Item position entries

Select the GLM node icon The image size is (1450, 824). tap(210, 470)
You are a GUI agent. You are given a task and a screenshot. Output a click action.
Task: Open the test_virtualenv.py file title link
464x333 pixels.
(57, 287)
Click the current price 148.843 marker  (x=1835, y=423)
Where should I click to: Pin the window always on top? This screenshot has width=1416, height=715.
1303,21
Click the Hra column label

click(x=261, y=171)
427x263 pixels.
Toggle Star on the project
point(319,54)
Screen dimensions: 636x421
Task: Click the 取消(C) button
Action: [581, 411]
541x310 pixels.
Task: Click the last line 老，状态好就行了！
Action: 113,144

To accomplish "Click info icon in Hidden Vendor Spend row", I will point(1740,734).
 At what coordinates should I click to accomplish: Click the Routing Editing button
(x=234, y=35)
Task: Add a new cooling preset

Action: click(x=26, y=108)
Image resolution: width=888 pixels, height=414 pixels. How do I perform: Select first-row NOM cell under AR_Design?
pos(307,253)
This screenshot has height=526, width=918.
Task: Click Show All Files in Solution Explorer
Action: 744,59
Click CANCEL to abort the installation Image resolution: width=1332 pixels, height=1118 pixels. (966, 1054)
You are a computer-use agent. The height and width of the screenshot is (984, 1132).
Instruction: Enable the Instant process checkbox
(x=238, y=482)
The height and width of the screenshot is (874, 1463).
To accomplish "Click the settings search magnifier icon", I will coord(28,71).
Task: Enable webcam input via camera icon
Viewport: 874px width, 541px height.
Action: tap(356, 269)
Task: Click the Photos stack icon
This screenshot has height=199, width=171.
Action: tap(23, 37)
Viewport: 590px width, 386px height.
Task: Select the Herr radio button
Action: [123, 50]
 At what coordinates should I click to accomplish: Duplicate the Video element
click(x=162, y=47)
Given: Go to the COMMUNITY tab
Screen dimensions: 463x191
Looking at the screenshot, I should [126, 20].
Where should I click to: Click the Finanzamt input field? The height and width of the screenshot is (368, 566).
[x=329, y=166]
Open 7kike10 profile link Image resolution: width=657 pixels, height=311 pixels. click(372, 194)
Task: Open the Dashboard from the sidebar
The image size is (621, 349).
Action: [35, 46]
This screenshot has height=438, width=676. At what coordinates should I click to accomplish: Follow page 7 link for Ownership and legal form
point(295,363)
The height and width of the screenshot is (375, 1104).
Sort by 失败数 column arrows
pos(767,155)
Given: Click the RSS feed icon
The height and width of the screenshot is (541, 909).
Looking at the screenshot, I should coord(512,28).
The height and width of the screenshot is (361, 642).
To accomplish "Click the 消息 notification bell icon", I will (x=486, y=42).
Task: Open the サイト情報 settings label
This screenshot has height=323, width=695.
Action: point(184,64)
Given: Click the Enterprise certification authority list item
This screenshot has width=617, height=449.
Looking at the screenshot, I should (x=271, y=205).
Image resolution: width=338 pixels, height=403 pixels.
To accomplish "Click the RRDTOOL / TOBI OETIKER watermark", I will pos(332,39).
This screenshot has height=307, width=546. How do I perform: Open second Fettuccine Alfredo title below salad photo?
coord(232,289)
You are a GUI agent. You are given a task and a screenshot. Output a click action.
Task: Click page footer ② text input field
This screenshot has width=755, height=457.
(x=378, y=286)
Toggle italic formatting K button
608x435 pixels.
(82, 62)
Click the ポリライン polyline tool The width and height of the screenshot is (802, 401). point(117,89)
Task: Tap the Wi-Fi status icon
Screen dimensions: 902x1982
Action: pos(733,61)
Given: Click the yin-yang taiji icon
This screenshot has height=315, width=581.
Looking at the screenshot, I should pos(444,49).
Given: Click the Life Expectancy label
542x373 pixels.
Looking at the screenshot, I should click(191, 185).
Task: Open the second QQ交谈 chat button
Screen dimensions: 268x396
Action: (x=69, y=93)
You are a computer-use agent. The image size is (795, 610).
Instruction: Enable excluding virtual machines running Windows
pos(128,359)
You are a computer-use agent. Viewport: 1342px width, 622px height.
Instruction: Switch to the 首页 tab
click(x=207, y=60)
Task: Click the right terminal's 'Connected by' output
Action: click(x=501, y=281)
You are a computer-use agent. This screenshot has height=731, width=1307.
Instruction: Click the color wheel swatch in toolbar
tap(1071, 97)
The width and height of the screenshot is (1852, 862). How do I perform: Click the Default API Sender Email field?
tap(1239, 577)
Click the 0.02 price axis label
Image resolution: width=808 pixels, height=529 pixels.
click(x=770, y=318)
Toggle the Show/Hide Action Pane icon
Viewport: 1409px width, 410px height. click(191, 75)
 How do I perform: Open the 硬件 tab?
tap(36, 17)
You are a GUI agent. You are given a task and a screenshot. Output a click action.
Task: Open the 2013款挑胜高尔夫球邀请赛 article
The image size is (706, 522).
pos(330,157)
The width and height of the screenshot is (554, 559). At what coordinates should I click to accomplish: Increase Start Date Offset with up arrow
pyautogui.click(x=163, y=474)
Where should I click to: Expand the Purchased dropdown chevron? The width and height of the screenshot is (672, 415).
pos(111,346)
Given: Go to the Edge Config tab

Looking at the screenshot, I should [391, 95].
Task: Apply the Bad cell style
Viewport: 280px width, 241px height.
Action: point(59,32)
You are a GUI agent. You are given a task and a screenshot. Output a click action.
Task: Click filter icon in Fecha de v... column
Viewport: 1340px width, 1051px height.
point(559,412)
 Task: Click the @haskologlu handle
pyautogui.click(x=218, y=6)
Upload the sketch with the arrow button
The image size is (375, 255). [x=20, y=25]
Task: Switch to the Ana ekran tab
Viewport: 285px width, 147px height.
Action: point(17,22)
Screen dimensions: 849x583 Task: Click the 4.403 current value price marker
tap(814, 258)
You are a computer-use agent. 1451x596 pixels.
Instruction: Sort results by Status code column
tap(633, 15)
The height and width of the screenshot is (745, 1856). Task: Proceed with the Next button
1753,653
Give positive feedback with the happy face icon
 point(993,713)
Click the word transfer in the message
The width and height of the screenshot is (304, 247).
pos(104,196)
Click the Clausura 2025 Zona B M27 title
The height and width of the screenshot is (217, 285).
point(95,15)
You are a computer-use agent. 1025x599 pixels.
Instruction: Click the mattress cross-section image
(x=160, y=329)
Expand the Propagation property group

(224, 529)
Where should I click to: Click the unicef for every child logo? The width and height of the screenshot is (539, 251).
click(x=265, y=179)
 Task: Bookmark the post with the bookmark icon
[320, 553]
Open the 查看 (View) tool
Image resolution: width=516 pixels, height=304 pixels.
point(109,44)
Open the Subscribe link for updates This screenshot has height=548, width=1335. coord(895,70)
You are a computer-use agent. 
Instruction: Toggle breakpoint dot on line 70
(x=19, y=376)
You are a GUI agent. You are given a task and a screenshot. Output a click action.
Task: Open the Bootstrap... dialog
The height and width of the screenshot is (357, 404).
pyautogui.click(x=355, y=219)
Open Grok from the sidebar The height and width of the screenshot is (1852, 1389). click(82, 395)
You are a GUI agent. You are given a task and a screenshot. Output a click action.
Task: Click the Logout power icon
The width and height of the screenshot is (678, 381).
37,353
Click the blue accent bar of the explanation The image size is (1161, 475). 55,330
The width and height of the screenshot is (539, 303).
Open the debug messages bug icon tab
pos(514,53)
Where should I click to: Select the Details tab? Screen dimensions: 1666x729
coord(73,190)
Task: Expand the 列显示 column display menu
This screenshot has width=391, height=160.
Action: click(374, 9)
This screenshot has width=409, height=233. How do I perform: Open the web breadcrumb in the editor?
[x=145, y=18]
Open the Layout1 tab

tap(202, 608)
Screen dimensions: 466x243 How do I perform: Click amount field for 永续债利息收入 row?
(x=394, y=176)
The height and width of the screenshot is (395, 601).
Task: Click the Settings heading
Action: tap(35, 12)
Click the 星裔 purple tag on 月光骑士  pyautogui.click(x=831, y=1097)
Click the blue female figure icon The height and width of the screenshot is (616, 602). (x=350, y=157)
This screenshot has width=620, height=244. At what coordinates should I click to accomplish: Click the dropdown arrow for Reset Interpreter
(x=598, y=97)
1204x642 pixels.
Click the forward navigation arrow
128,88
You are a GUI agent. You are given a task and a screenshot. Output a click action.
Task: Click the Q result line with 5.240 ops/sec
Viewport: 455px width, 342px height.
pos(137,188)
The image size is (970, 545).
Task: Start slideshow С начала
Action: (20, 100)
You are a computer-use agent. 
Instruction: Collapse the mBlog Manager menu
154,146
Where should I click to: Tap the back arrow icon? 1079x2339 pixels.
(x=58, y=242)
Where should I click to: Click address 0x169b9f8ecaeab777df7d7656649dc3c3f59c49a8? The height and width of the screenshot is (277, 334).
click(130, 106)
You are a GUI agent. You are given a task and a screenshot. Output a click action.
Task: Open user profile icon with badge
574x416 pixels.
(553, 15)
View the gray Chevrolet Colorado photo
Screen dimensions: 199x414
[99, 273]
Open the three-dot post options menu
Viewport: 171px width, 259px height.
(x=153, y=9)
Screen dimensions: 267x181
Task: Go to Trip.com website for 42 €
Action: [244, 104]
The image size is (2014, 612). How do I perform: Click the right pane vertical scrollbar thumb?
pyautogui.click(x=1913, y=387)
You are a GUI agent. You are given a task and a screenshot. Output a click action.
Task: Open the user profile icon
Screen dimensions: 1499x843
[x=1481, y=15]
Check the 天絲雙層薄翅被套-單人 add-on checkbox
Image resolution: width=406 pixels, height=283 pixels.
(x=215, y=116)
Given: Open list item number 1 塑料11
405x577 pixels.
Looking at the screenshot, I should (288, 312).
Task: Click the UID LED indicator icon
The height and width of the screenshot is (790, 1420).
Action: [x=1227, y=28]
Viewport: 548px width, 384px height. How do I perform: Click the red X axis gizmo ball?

INSTRUCTION → Can you copy out, word for word, the lines between the one containing "Where should I click to: Select" and the one containing "tap(202, 608)", inclusive?

SOLUTION FOR THIS TASK →
Where should I click to: Select the Details tab? Screen dimensions: 1666x729
coord(73,190)
Task: Expand the 列显示 column display menu
This screenshot has width=391, height=160.
Action: click(374, 9)
This screenshot has width=409, height=233. How do I perform: Open the web breadcrumb in the editor?
[x=145, y=18]
Open the Layout1 tab

tap(202, 608)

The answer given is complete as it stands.